Here, the notation of a programming language such as C is deficient because it makes it difficult to deal with something that is very easy in hardware: The treatment of two one word variables as a two-word variable. This is indicated above using the vertical bar symbol as a concatenation operator, so AC|MQ indicates one double length quantity, half of which comes from or is destined for AC, and the other half comes from or is destined for MQ.

When applied to an N-bit word, this multiply operation actually produces a product that is 2N bits long, with the most significant half in AC, and the least significant half in MQ, replacing the multiplier that originally filled this register. Classical single accumulator machines simply exposed the programmer to this fact, allowing the programmer to keep one, the other, or both words of the result, depending on the needs of the algorithm.
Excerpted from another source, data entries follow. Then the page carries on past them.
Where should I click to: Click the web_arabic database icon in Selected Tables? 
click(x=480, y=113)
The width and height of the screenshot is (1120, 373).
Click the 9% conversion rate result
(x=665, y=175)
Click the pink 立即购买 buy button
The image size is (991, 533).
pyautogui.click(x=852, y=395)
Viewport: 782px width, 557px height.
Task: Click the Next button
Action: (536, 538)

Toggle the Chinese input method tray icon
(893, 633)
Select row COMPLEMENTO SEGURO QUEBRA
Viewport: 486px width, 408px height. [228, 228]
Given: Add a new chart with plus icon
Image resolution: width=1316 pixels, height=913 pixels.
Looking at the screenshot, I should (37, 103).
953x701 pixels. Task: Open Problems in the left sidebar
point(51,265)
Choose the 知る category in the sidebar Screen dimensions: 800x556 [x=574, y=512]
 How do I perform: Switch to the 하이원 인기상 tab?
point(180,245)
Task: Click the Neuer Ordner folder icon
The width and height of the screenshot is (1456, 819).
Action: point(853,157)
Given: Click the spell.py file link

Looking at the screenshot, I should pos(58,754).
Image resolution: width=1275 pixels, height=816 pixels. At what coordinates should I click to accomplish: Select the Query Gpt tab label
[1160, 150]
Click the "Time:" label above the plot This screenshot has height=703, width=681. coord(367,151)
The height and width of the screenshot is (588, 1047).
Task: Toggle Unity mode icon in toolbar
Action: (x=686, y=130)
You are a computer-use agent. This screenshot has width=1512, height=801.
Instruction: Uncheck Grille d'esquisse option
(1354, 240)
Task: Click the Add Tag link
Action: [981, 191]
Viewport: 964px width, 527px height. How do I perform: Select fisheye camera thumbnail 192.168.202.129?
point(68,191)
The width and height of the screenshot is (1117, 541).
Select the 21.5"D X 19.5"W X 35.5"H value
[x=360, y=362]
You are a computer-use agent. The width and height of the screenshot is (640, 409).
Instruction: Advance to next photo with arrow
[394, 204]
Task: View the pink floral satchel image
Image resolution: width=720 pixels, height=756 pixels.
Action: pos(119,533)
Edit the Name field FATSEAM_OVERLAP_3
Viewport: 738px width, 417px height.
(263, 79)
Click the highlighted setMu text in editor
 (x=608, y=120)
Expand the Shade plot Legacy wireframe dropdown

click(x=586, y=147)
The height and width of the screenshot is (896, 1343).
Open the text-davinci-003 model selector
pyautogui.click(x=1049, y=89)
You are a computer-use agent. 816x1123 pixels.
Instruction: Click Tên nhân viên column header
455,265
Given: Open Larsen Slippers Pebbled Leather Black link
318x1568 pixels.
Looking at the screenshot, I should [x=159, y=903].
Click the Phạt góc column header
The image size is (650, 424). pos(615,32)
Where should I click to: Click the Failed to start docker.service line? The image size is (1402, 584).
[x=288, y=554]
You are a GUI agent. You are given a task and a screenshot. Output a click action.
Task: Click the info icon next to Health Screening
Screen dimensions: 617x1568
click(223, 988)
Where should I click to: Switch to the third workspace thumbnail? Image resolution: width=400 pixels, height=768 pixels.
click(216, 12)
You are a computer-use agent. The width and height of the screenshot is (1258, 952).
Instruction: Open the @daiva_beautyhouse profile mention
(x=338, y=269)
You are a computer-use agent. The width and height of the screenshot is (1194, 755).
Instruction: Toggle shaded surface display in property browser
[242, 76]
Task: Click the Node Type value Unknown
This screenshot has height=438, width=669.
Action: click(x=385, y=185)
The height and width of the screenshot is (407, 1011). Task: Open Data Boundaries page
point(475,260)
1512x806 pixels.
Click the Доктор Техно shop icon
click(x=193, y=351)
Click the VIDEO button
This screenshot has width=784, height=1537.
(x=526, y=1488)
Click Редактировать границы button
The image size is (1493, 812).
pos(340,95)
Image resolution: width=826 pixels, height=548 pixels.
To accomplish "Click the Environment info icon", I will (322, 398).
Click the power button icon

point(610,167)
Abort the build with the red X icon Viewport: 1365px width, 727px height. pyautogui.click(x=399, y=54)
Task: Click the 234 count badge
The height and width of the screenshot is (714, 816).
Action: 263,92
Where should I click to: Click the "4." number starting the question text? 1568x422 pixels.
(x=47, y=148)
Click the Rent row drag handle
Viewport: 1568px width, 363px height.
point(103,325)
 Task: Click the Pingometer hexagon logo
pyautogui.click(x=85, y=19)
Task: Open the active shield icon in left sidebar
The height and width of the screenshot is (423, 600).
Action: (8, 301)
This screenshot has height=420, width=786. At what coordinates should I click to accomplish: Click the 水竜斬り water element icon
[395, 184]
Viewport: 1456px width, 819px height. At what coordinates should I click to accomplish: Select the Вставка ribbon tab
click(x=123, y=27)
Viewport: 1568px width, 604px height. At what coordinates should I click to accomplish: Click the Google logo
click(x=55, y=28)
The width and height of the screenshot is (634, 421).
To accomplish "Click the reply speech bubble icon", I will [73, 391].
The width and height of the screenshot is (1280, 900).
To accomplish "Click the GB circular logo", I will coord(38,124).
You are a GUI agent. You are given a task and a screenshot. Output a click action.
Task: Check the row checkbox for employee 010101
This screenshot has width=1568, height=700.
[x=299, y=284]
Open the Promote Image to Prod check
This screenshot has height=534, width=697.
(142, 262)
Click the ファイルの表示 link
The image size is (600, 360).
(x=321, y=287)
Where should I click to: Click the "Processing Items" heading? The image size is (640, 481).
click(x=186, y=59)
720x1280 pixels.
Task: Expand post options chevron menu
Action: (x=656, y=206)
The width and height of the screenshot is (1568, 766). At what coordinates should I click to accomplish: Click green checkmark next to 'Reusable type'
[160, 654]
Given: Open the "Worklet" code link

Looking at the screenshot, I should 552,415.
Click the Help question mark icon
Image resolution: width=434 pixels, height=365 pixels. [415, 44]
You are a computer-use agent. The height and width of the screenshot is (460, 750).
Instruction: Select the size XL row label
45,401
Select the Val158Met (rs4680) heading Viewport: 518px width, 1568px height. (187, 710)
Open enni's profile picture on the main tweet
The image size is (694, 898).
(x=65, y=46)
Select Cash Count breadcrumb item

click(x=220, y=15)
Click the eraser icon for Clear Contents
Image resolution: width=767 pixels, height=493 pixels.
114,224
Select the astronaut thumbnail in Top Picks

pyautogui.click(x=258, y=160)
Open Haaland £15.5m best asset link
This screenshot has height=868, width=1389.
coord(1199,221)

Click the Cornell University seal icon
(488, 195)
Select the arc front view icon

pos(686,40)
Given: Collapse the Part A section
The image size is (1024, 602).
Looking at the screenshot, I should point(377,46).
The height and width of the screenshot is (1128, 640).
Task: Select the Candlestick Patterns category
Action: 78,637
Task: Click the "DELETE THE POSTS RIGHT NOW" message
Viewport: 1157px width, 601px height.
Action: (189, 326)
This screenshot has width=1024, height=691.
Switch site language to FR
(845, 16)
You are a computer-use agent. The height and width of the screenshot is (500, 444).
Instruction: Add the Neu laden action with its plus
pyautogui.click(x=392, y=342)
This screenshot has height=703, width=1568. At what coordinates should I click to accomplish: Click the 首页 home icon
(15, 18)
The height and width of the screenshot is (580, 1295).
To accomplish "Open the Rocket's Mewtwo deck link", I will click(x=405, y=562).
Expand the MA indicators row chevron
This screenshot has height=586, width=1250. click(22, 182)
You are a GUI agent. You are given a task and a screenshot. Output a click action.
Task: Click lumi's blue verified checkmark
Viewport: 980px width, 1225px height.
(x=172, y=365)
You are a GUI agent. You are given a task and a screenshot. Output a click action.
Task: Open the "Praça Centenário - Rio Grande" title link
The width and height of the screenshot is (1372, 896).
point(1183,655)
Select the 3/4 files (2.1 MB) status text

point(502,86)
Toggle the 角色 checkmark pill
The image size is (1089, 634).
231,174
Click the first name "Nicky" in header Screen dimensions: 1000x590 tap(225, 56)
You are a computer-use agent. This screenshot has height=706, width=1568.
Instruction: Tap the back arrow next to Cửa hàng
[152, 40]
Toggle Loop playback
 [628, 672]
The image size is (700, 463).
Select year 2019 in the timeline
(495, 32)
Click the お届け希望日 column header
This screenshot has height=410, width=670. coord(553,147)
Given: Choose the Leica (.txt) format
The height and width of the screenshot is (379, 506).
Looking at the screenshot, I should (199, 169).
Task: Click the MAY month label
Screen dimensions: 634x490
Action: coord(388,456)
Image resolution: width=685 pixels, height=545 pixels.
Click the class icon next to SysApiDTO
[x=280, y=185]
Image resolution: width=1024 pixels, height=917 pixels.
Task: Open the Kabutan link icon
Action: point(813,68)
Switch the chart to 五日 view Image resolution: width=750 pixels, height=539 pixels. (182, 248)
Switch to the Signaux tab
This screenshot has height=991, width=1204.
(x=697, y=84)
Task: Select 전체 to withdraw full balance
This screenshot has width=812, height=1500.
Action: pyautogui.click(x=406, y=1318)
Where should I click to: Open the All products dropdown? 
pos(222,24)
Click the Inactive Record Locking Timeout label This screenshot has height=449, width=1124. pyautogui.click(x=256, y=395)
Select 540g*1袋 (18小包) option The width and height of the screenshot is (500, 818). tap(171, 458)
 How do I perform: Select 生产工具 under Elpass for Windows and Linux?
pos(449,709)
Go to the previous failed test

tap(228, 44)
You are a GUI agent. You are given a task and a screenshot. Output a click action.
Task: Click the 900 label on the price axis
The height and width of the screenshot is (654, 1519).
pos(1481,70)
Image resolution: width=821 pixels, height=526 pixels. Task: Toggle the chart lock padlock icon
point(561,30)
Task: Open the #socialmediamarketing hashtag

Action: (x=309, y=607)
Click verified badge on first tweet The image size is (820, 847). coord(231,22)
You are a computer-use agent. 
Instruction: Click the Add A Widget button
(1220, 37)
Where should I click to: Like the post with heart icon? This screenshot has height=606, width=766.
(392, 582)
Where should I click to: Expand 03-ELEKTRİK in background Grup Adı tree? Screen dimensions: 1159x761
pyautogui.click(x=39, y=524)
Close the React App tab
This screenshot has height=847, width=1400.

This option is lost in most moder high level languages, which insist that the product of 2 N-bit numbers is an N-bit number. Unfortunately, many modern machines follow the lead of such languages!

It is worth noting that the multiply loop can be rewritten as follows, using the C (if?then:else) notation for a conditional expression:

           for (i = 0; i < wordsize; i++) {
              AC|MQ = (odd(MQ) ? AC + icand : AC)|MQ >> 1;
           }

Few microcoded machines use a loop counter control register to this loop. Instead, it is very common to simply unroll the loop the required number of times. Thus, for a 16 bit machine, we would replace the above loop with the following code:

           AC|MQ = (odd(MQ) ? AC + icand : AC)|MQ >> 1;
           AC|MQ = (odd(MQ) ? AC + icand : AC)|MQ >> 1;
           AC|MQ = (odd(MQ) ? AC + icand : AC)|MQ >> 1;
           AC|MQ = (odd(MQ) ? AC + icand : AC)|MQ >> 1;

           AC|MQ = (odd(MQ) ? AC + icand : AC)|MQ >> 1;
           AC|MQ = (odd(MQ) ? AC + icand : AC)|MQ >> 1;
           AC|MQ = (odd(MQ) ? AC + icand : AC)|MQ >> 1;
           AC|MQ = (odd(MQ) ? AC + icand : AC)|MQ >> 1;

           AC|MQ = (odd(MQ) ? AC + icand : AC)|MQ >> 1;
           AC|MQ = (odd(MQ) ? AC + icand : AC)|MQ >> 1;
           AC|MQ = (odd(MQ) ? AC + icand : AC)|MQ >> 1;
           AC|MQ = (odd(MQ) ? AC + icand : AC)|MQ >> 1;

           AC|MQ = (odd(MQ) ? AC + icand : AC)|MQ >> 1;
           AC|MQ = (odd(MQ) ? AC + icand : AC)|MQ >> 1;
           AC|MQ = (odd(MQ) ? AC + icand : AC)|MQ >> 1;
           AC|MQ = (odd(MQ) ? AC + icand : AC)|MQ >> 1;

In microcode, this can be reduced to 16 consecutive identical microinstructions, differing only in their next address fields. Thus, there is no overhead for conditional evaluation or microcontrol, and this multiply operation can be executed in exactly 16 clock cycles.

Higher Radix Multiply

The first solution to be widely used to speed up the N clock-cycle multiply algorithm outlined above simply uses a higher radix. Consider, for example, the following idea:

                                 |
                   -----o-----o--o--o-----o-----o-----
           ___   _|_   _|_   _|_   _|_   _|_   _|_   _|_
	  | 0 | |A*1| |A*2| |A*3| |A*4| |A*5| |A*6| |A*7|
	  |___| |___| |___| |___| |___| |___| |___| |___|
            |     |     |     |_   _|     |     |     |
            |     |     |_____  | |  _____|     |     |
            |     |_________  | | | |  _________|     |
            |_____________  | | | | | |  _____________|
                         _|_|_|_|_|_|_|_|_
                     3  | 0 1 2 3 4 5 6 7 |
         multiplier -/--|       MUX       | 
                        |_________________| 
                                 |

This circuit fragment will multiply its input by a 3 bit multiplier. If we substitute this for the ALU in the original algorithm, we can do a 15 bit multiply in 5 clock cycles, where, in each cycle, the least significant 3 bits of the MQ register are used to compute a partial product for addition to the accumulator. Instead of using one-place shifts, the new multiplier uses 3-place shifts.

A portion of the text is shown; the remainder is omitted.